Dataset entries
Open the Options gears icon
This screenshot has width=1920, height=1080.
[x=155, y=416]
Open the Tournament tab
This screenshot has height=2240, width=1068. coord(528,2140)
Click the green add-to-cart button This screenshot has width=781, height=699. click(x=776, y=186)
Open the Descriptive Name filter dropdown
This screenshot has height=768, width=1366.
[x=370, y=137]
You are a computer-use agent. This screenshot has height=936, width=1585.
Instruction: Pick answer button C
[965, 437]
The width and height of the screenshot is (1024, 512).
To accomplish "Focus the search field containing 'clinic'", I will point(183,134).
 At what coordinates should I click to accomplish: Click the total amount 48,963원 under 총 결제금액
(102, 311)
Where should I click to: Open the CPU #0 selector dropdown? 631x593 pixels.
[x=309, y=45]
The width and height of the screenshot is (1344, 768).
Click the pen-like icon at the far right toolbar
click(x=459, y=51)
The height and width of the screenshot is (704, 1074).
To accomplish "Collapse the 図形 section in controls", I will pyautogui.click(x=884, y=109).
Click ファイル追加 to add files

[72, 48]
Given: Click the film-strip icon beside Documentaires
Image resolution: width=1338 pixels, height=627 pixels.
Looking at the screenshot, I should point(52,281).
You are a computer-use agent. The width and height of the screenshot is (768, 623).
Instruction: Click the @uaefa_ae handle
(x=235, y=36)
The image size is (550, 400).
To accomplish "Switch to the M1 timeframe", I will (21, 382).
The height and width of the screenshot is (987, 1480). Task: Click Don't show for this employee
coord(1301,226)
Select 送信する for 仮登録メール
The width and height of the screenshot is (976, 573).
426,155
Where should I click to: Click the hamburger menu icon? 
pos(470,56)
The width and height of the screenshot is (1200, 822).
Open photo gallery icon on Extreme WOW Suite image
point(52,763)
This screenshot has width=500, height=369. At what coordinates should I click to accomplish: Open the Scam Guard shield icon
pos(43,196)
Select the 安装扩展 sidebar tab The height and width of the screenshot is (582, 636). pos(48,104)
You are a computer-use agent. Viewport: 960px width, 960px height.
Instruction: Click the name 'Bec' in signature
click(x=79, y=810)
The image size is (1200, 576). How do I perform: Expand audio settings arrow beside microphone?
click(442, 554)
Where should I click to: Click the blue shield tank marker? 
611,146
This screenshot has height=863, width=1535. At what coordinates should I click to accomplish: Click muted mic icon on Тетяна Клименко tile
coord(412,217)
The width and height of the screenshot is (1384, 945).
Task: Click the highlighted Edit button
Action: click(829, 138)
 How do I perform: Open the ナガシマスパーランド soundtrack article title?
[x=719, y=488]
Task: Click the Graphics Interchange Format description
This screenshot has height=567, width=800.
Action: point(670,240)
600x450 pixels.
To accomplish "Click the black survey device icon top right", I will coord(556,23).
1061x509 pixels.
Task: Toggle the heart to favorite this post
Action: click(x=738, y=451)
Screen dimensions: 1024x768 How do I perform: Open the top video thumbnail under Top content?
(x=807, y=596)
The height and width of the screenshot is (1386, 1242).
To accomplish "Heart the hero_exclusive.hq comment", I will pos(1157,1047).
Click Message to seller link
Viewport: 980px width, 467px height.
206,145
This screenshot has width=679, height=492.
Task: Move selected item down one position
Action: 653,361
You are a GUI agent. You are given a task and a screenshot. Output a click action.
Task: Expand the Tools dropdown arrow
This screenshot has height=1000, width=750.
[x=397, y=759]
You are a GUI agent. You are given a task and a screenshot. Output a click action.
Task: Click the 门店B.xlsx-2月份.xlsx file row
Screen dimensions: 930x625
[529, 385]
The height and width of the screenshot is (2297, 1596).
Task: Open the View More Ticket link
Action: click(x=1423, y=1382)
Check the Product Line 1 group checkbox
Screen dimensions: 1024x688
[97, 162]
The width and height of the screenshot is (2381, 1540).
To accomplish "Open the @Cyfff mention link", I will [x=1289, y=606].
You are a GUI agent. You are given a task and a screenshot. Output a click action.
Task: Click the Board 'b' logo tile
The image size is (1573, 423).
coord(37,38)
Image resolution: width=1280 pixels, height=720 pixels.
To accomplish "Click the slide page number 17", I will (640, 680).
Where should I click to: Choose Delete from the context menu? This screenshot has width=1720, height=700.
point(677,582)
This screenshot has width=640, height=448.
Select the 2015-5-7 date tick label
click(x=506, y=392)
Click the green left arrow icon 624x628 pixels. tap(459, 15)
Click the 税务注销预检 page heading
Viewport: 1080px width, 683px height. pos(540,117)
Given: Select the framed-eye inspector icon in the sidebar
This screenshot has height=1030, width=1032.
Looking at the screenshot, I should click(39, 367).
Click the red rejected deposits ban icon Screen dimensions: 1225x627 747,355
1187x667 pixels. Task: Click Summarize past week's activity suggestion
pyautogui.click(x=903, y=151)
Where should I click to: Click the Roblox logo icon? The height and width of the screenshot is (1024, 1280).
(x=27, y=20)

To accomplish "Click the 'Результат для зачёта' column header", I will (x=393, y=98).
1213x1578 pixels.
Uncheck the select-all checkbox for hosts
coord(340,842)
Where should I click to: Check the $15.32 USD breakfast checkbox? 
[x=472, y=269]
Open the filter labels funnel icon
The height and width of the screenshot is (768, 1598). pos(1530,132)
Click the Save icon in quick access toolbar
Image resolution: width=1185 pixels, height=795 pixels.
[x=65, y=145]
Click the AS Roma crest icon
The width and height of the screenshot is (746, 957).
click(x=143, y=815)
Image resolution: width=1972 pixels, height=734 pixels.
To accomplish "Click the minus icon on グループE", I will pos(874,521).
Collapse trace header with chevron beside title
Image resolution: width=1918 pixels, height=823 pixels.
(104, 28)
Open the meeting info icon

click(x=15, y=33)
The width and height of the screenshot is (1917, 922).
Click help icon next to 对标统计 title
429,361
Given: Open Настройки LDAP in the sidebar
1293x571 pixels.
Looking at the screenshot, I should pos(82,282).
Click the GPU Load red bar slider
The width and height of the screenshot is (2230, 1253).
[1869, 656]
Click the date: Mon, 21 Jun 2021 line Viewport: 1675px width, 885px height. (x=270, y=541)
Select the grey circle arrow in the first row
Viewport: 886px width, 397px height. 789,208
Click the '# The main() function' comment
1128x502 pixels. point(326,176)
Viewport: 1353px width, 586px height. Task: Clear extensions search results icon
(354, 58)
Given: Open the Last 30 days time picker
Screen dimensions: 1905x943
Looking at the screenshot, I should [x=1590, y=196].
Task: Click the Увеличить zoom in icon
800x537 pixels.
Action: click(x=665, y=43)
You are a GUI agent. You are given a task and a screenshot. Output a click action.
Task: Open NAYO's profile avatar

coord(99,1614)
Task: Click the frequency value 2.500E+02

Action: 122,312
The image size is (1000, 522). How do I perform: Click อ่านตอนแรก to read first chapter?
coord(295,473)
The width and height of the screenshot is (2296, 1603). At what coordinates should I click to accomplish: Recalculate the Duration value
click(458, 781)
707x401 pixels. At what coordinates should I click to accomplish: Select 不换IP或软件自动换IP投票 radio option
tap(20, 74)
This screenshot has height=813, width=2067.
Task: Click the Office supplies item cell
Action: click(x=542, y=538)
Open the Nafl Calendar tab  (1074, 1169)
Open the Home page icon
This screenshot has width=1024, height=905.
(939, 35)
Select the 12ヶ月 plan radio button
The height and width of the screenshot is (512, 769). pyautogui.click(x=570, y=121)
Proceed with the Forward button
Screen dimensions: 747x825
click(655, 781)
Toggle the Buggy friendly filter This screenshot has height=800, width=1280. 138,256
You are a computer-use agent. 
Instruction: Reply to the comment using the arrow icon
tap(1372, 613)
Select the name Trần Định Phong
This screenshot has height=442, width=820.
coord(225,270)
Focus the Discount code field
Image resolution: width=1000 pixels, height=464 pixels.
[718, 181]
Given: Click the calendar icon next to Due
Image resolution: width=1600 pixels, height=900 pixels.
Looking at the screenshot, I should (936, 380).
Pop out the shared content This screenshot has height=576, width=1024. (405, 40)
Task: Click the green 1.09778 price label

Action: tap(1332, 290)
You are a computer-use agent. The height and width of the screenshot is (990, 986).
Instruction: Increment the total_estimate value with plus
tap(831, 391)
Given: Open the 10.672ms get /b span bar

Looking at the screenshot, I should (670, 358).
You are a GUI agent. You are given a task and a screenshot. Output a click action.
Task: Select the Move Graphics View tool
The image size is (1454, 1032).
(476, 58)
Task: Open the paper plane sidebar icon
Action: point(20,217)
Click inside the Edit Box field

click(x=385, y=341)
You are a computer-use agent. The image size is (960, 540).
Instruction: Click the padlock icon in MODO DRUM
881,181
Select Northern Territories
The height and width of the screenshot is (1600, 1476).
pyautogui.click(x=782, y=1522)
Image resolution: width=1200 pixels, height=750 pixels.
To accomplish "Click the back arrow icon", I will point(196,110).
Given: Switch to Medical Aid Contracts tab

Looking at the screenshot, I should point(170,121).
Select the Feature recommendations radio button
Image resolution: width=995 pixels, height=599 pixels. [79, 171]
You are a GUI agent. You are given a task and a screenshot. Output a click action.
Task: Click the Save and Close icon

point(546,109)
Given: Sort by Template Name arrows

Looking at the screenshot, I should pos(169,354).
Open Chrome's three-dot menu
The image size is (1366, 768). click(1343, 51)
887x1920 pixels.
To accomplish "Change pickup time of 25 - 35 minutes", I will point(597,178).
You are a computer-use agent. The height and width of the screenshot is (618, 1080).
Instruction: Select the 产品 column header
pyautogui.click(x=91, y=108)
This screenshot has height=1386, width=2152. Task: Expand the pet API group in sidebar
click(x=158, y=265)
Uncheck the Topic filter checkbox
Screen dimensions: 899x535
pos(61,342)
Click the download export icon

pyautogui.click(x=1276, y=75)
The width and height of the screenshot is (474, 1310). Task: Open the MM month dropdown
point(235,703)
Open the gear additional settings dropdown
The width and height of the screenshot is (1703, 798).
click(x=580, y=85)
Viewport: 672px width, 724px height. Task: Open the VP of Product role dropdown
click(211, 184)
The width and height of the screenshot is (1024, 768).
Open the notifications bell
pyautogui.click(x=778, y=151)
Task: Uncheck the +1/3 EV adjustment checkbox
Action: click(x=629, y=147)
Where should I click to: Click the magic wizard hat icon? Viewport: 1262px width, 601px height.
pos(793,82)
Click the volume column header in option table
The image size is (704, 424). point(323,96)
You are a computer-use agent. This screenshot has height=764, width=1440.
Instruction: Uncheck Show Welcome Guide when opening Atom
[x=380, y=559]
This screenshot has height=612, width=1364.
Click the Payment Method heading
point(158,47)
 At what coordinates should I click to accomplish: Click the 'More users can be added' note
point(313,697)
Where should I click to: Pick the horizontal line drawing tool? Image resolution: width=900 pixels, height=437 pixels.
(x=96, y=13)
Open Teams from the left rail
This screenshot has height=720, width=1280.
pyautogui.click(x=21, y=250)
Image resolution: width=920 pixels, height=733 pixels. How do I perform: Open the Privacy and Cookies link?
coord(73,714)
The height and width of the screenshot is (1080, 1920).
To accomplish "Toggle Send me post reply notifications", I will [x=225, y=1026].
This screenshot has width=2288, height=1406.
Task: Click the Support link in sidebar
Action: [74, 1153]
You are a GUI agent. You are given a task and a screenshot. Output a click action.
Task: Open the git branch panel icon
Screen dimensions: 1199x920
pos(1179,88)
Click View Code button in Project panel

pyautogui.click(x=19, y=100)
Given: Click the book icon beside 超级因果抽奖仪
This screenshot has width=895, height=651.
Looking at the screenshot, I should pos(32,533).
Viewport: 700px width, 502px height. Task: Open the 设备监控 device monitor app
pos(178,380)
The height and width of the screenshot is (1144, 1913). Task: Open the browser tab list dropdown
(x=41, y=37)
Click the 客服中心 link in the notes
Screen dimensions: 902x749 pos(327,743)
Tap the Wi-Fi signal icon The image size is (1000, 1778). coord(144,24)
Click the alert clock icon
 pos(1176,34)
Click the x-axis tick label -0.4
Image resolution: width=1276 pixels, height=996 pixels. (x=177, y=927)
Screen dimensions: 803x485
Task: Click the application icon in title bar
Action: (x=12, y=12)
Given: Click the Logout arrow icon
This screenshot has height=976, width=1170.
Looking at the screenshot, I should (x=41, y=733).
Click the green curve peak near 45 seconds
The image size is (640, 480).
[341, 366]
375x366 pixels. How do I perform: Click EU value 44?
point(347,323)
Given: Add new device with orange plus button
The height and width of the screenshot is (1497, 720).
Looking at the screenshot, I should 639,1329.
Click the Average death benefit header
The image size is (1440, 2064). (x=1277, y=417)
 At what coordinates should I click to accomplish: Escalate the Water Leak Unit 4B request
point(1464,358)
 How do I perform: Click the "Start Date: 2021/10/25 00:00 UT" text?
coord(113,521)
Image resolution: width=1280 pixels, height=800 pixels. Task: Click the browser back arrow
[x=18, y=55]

Brief: Copy out only the lines above from the one with "Screen dimensions: 1024x768" to the one with "The height and width of the screenshot is (1386, 1242).", inclusive, exactly as they stand.

Task response:
Screen dimensions: 1024x768 How do I perform: Open the top video thumbnail under Top content?
(x=807, y=596)
The height and width of the screenshot is (1386, 1242).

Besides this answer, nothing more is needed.